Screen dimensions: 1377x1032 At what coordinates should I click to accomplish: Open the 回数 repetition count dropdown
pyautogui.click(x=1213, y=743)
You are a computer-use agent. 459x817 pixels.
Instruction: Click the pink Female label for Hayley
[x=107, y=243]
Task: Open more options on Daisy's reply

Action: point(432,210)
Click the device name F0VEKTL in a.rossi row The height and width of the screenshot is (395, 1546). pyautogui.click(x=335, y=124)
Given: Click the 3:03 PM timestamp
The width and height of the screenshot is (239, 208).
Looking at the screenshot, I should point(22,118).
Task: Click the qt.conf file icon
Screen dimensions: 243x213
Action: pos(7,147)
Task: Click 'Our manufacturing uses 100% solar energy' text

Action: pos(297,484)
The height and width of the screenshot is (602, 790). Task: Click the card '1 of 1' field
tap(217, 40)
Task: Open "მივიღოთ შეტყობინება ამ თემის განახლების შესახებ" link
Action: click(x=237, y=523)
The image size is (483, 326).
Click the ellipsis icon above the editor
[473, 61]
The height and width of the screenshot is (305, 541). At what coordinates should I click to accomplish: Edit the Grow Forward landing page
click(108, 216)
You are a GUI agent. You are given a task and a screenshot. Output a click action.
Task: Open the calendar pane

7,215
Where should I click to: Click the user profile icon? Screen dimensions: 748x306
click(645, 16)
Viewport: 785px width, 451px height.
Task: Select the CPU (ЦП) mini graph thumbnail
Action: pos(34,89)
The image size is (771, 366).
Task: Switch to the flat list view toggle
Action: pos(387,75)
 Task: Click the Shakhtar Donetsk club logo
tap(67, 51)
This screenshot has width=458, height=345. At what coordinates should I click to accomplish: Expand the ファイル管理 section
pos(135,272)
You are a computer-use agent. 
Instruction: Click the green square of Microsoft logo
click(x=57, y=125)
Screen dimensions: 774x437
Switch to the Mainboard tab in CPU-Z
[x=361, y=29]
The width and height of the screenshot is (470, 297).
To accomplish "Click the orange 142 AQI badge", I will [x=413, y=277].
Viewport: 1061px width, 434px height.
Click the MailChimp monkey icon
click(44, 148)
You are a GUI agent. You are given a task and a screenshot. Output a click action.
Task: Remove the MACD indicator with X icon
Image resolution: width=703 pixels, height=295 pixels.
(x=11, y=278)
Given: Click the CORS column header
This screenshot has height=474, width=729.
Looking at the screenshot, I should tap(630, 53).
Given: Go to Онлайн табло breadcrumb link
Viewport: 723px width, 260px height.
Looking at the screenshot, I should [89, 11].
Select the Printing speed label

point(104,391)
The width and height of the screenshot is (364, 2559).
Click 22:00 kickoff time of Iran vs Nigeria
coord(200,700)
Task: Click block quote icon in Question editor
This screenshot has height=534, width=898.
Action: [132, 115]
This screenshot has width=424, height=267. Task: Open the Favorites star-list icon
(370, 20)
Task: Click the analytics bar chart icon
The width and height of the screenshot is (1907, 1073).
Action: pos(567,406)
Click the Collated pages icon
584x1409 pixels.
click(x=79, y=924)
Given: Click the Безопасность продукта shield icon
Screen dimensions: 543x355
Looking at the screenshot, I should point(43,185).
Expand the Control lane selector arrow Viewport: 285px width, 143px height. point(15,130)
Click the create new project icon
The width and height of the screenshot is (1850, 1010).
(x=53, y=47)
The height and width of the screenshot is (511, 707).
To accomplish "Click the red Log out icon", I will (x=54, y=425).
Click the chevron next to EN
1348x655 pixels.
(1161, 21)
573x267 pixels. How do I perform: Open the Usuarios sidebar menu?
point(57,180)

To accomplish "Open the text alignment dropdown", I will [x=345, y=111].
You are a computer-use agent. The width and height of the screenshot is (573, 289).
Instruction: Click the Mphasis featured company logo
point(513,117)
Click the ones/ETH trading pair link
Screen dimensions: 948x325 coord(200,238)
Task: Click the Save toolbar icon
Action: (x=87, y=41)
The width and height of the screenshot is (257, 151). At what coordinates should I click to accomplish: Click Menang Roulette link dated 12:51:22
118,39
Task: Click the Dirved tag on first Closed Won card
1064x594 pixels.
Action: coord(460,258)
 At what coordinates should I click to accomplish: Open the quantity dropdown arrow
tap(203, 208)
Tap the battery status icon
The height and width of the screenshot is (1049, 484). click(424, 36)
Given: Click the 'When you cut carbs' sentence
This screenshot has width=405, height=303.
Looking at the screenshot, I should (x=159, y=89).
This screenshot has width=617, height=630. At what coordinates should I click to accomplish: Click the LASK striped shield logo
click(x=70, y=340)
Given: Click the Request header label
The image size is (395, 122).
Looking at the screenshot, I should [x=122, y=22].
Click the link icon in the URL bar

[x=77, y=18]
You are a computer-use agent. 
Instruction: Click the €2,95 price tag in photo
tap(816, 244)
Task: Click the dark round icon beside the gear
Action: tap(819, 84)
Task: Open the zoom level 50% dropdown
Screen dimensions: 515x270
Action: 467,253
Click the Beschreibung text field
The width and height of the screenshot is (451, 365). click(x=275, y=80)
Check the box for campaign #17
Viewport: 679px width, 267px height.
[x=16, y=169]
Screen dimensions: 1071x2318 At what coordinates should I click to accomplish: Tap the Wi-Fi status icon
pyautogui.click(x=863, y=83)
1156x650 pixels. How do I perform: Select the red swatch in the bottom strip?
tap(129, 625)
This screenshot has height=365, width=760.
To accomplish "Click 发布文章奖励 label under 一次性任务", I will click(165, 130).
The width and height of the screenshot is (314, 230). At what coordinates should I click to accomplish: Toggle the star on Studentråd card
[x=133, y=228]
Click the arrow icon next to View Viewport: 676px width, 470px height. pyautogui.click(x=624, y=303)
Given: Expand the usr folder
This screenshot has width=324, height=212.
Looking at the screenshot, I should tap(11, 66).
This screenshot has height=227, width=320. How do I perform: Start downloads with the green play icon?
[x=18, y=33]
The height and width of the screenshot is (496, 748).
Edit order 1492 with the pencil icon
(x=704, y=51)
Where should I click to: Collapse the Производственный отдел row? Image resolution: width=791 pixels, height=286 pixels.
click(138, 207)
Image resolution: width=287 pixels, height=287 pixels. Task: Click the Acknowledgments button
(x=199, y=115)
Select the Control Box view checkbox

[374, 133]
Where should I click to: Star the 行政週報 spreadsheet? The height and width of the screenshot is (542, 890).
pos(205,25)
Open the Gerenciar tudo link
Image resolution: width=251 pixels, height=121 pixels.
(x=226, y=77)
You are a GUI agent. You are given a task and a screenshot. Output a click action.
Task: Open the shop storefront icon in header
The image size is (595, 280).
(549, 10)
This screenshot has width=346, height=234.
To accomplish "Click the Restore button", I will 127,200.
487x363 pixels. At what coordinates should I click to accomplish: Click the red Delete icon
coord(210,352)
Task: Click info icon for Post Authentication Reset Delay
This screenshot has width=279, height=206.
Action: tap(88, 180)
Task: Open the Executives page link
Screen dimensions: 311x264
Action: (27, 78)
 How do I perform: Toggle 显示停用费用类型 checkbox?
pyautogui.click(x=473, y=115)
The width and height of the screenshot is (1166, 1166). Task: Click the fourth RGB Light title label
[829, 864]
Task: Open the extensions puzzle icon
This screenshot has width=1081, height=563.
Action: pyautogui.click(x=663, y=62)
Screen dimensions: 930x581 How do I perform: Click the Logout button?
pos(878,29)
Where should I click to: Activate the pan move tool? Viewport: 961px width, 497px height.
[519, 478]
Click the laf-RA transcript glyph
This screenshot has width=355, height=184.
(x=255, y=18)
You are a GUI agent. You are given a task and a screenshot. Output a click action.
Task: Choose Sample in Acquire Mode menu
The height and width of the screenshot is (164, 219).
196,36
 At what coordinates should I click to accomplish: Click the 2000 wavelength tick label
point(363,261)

WRITTEN PROBLEM: Extract the entries from the line containing "Given: Click the Request header label" through the line containing "The width and height of the screenshot is (451, 365).", both included, and reproduce them verbatim.

FINAL ANSWER:
Given: Click the Request header label
The image size is (395, 122).
Looking at the screenshot, I should [x=122, y=22].
Click the link icon in the URL bar

[x=77, y=18]
You are a computer-use agent. 
Instruction: Click the €2,95 price tag in photo
tap(816, 244)
Task: Click the dark round icon beside the gear
Action: tap(819, 84)
Task: Open the zoom level 50% dropdown
Screen dimensions: 515x270
Action: 467,253
Click the Beschreibung text field
The width and height of the screenshot is (451, 365). click(x=275, y=80)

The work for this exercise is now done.